One of the pioneers of the high-tech architecture movement, Richard Rogers has passed away aged 88 on Saturday, December 18.
Richard Rogers was born in Florence, Tuscany, in 1933 into an Anglo-Italian family. Upon moving to England, Richard Rogers went to St John’s School, and undertook a foundation course at Epsom School of Art (now University for the Creative Arts) before going into National Service between 1951 and 1953. He then attended the Architectural Association School of Architecture in London, where he gained the Architectural Association’s Diploma (AA Dipl) from 1954 until 1959, subsequently graduating with a master’s degree (M Arch) from the Yale School of Architecture in 1962 on a Fulbright Scholarship. While studying at Yale, Rogers met fellow architecture student Norman Foster and planning student Su Brumwell.
On returning to England in 1963, he, Norman Foster and Brumwell set up architectural practice as Team 4 with Wendy Cheesman. Rogers and Foster earned a reputation for what was later termed by the media high-tech architecture.
By 1967, Team 4 had split up, but Rogers continued to collaborate with Su Rogers, along with John Young and Laurie Abbott. He continued to develop his ideas of prefabrication and structural simplicity to design.
Rogers subsequently joined forces with Italian architect Renzo Piano, a partnership that was to prove fruitful. His career leapt forward when he, Piano and Gianfranco Franchini won the design competition for the Pompidou Centre in July 1971, alongside a team from Ove Arup that included Irish engineer Peter Rice.
Rogers was perhaps best known for his work on the Pompidou Centre in Paris, the Lloyd’s building and Millennium Dome both in London, the Senedd building in Cardiff, and the European Court of Human Rights building in Strasbourg.
He is the 2007 Pritzker Architecture Prize Laureate, the recipient of the RIBA Gold Medal in 1985 and winner of the 1999 Thomas Jefferson Memorial Foundation Medal.

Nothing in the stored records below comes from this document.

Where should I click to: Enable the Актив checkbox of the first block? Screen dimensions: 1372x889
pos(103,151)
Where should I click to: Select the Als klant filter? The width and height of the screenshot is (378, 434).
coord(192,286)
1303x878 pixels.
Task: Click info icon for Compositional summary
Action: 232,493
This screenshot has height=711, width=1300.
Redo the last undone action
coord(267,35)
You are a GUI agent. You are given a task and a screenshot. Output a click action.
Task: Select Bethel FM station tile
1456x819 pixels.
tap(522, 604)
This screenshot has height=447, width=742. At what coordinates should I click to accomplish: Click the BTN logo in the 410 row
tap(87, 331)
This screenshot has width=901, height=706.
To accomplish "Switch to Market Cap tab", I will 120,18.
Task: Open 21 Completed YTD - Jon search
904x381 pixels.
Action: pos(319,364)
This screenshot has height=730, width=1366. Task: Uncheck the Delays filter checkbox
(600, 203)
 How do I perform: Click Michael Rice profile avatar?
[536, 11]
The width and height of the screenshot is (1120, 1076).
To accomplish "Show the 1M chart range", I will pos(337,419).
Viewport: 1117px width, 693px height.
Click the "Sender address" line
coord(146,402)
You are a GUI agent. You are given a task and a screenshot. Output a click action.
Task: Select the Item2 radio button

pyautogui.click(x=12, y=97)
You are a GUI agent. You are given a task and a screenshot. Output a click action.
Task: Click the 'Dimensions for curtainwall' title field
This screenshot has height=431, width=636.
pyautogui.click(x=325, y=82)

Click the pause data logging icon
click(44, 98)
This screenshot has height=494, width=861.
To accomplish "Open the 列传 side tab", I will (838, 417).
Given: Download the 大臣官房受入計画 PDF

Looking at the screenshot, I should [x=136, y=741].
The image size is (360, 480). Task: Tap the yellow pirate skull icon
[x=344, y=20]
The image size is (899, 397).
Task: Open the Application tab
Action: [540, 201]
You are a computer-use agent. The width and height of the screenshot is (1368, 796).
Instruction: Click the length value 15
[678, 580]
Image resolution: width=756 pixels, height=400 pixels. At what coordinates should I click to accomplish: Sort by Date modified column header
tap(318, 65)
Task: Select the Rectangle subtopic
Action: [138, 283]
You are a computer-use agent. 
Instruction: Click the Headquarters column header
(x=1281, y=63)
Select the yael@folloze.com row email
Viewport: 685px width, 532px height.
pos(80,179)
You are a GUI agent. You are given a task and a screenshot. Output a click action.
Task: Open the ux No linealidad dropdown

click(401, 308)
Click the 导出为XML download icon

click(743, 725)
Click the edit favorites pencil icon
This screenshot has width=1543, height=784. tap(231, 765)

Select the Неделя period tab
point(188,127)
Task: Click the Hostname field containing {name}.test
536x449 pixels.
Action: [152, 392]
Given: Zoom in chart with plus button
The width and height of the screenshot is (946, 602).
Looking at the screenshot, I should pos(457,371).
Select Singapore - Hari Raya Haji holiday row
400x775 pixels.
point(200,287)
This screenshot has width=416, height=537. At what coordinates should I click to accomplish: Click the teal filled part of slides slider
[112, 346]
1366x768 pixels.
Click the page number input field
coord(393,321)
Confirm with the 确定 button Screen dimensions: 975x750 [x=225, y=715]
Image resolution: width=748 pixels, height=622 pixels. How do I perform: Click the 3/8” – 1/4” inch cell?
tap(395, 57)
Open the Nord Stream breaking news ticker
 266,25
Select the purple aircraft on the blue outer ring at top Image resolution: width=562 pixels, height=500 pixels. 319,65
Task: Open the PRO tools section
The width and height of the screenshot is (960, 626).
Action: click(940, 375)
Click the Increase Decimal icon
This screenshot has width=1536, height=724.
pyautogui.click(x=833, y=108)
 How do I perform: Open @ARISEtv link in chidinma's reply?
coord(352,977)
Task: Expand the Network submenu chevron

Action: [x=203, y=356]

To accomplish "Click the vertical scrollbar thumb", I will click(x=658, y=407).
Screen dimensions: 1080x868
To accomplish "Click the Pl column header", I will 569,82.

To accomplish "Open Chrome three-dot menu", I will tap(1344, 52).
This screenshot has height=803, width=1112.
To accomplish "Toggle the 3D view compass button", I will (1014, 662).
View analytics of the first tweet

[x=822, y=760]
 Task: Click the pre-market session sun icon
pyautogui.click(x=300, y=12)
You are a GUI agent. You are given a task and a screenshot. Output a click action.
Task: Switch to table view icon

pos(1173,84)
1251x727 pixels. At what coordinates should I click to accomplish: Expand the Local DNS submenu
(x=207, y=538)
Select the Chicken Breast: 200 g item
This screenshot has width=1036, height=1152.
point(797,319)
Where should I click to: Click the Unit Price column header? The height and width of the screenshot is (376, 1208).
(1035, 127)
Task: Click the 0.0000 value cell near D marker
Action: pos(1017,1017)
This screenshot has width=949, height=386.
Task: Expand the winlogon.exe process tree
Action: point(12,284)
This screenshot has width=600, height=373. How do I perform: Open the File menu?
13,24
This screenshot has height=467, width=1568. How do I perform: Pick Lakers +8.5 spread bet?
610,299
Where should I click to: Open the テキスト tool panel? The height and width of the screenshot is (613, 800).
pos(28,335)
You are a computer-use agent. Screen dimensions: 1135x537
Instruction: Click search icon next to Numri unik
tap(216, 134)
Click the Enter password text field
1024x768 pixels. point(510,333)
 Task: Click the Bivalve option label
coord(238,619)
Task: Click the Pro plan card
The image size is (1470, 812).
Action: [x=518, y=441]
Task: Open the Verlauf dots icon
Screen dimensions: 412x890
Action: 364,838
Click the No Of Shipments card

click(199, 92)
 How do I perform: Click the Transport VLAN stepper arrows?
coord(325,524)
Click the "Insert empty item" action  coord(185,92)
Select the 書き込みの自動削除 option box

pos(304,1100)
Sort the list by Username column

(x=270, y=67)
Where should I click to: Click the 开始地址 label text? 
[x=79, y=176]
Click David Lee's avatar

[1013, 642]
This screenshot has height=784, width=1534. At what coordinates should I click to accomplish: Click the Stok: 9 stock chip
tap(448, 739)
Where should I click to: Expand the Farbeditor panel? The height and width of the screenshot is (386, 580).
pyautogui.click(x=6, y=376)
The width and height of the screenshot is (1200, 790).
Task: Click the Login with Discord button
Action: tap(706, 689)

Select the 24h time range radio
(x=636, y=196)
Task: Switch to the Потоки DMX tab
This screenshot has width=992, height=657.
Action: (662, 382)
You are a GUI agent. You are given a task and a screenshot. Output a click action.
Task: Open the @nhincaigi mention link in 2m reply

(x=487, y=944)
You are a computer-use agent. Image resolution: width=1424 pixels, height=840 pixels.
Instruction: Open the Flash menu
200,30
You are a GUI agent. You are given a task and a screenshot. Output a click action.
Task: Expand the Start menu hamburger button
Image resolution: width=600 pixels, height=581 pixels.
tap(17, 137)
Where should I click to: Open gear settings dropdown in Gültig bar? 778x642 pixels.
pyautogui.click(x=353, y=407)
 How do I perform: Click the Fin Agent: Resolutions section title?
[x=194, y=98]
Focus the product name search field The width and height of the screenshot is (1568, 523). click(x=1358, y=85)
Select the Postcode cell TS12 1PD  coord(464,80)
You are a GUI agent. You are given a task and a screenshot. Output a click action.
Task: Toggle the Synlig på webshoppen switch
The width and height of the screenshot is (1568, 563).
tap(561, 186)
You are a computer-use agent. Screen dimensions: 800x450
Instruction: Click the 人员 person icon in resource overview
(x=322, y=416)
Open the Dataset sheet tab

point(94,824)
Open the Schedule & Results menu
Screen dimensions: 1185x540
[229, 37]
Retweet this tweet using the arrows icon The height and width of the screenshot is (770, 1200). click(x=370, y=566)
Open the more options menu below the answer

He is also winner of the 2000 Praemium Imperiale Prize for Architecture, the 2006 Golden Lion for Lifetime Achievement (La Biennale di Venezia) and the 2007 Tau Sigma Delta Gold Medal. Richard Rogers was awarded the Légion d’Honneur in 1986, knighted in 1991 and made a life peer in 1996. Most recently, in 2008 he was made a Member of the Order of the Companions of Honour.
The idea of the piazza is a key preoccupation of Rogers’s. He understands that cities are made out of people, not buildings, and that the life between buildings is what matters. “Cities are a stage where people perform and buildings are the sets that frame the performance. A place for all”.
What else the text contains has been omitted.